Question

$$ {\displaystyle \frac{5}{x+4}-4=\frac{9x+16}{x+6}}$$

Answer

**step1 Combine terms on the left side of the equation**

To begin, we need to simplify the left side of the equation by combining the terms into a single fraction. The terms are $$\frac{5}{x+4}$$ and $$-4$$. To combine them, we find a common denominator, which is $$(x+4)$$. We rewrite $$-4$$ as a fraction with this common denominator.

$$-4 = \frac{-4 \times (x+4)}{x+4} = \frac{-4x - 16}{x+4}$$

Now, we can combine the fractions on the left side of the equation:

$$\frac{5}{x+4} - \frac{4x+16}{x+4} = \frac{5 - (4x+16)}{x+4} = \frac{5 - 4x - 16}{x+4} = \frac{-4x - 11}{x+4}$$

After this simplification, the original equation transforms into:

$$\frac{-4x - 11}{x+4} = \frac{9x+16}{x+6}$$

**step2 Eliminate the denominators by cross-multiplication**

To remove the fractions from the equation, we can multiply both sides by the common denominator, which is $$(x+4)(x+6)$$. This process is commonly known as cross-multiplication, where the numerator of one side is multiplied by the denominator of the other side.
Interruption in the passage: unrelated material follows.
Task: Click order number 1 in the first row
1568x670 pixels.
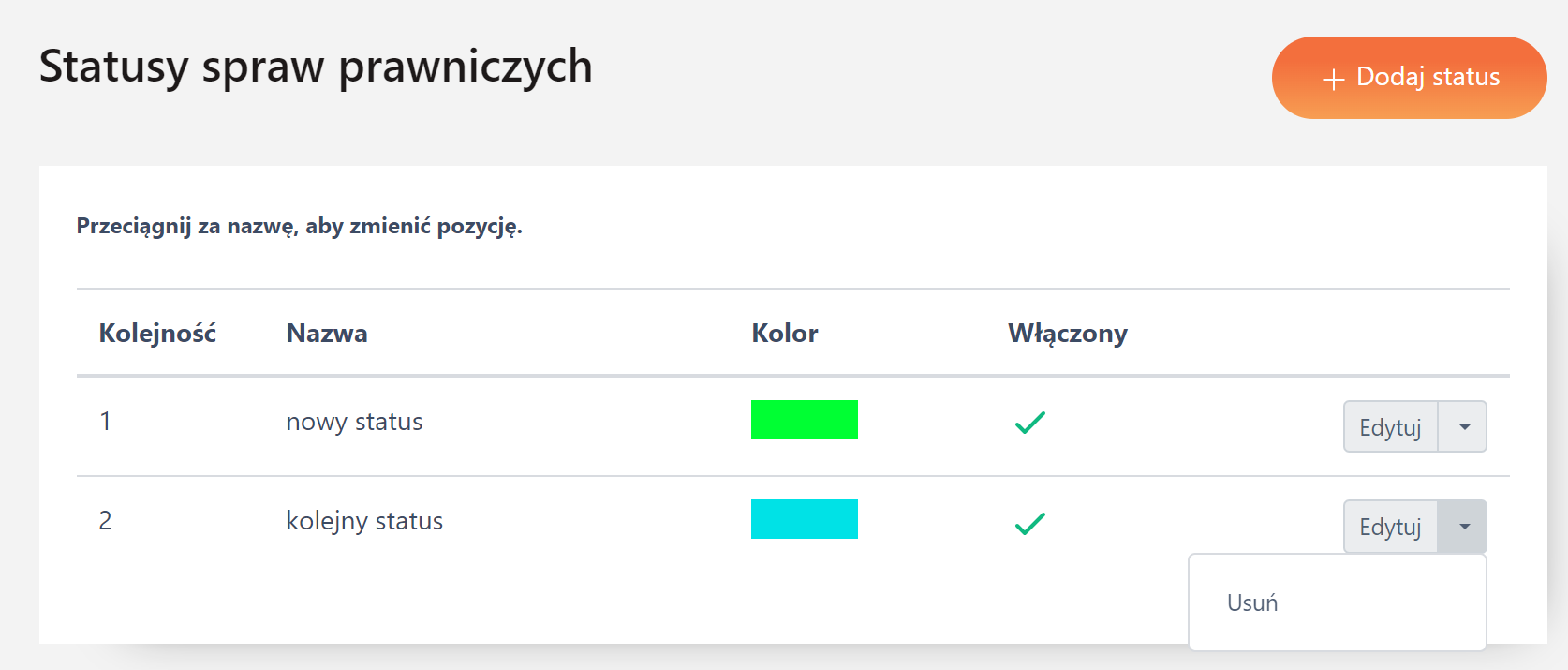Action: pyautogui.click(x=105, y=422)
$$(-4x - 11)(x+6) = (9x+16)(x+4)$$

**step3 Expand and simplify both sides of the equation**

Next, we expand both sides of the equation by multiplying the terms using the distributive property (often remembered as FOIL for two binomials).
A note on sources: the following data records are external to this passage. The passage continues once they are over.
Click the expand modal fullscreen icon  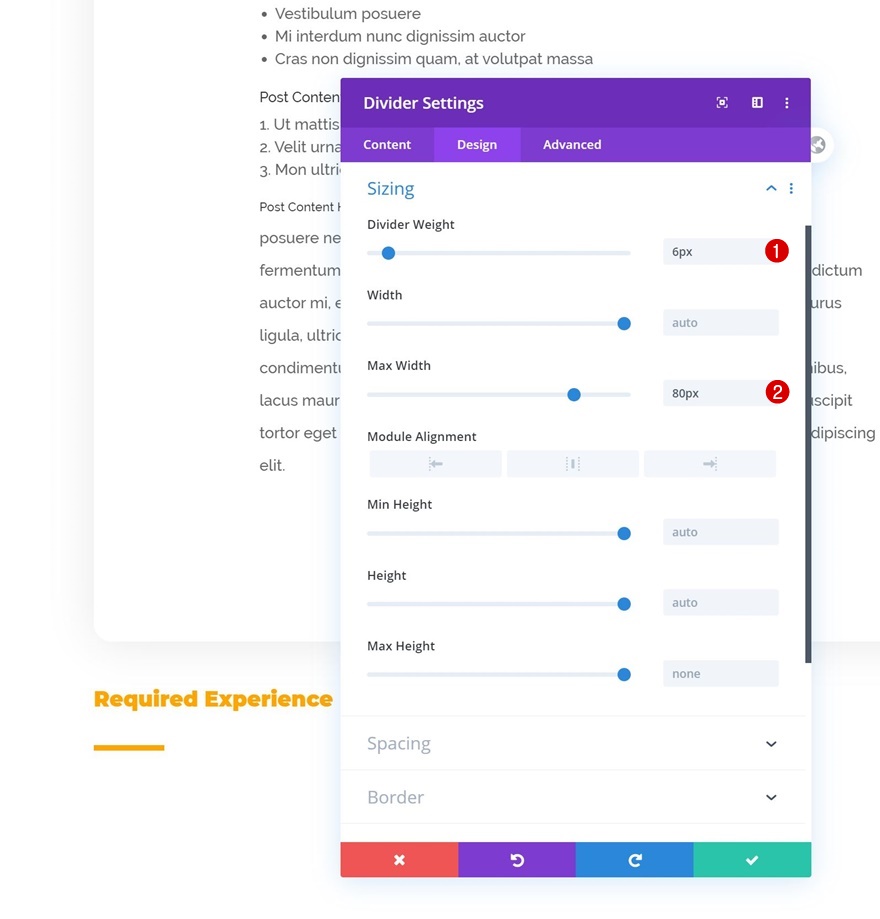[722, 103]
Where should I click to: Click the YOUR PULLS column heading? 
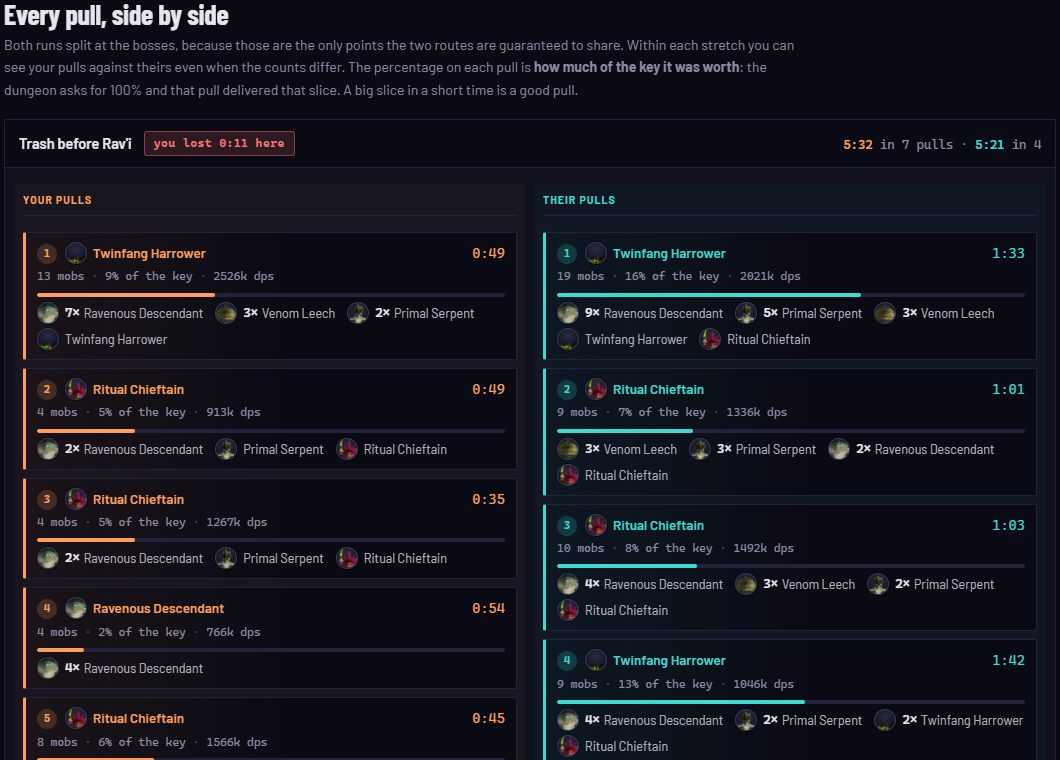pos(57,200)
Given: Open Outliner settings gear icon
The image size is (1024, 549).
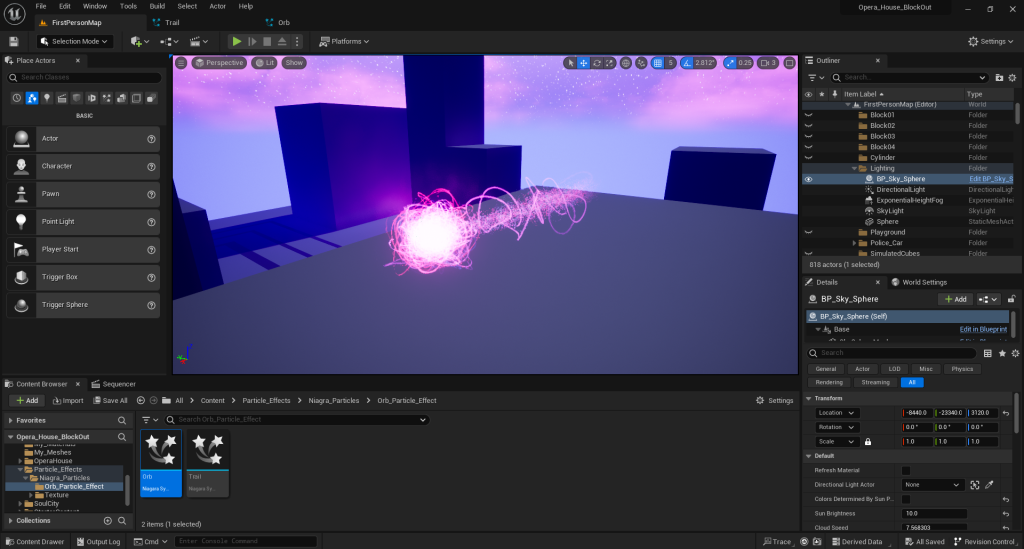Looking at the screenshot, I should [x=1013, y=77].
For the left side, multiply $$-4x - 11$$ by $$x+6$$:

$$(-4x - 11)(x+6) = (-4x)(x) + (-4x)(6) + (-11)(x) + (-11)(6)$$

$$= -4x^2 - 24x - 11x - 66$$

$$= -4x^2 - 35x - 66$$

For the right side, multiply $$9x+16$$ by $$x+4$$:

$$(9x+16)(x+4) = (9x)(x) + (9x)(4) + (16)(x) + (16)(4)$$

$$= 9x^2 + 36x + 16x + 64$$

$$= 9x^2 + 52x + 64$$

Now, the equation without fractions becomes:

$$-4x^2 - 35x - 66 = 9x^2 + 52x + 64$$

**step4 Rearrange the equation into standard quadratic form**

To solve this equation, we need to move all terms to one side of the equation to set it equal to zero. This will give us a standard quadratic equation of the form $$ax^2 + bx + c = 0$$. It is generally easier if the coefficient of the $$x^2$$ term ($$a$$) is positive.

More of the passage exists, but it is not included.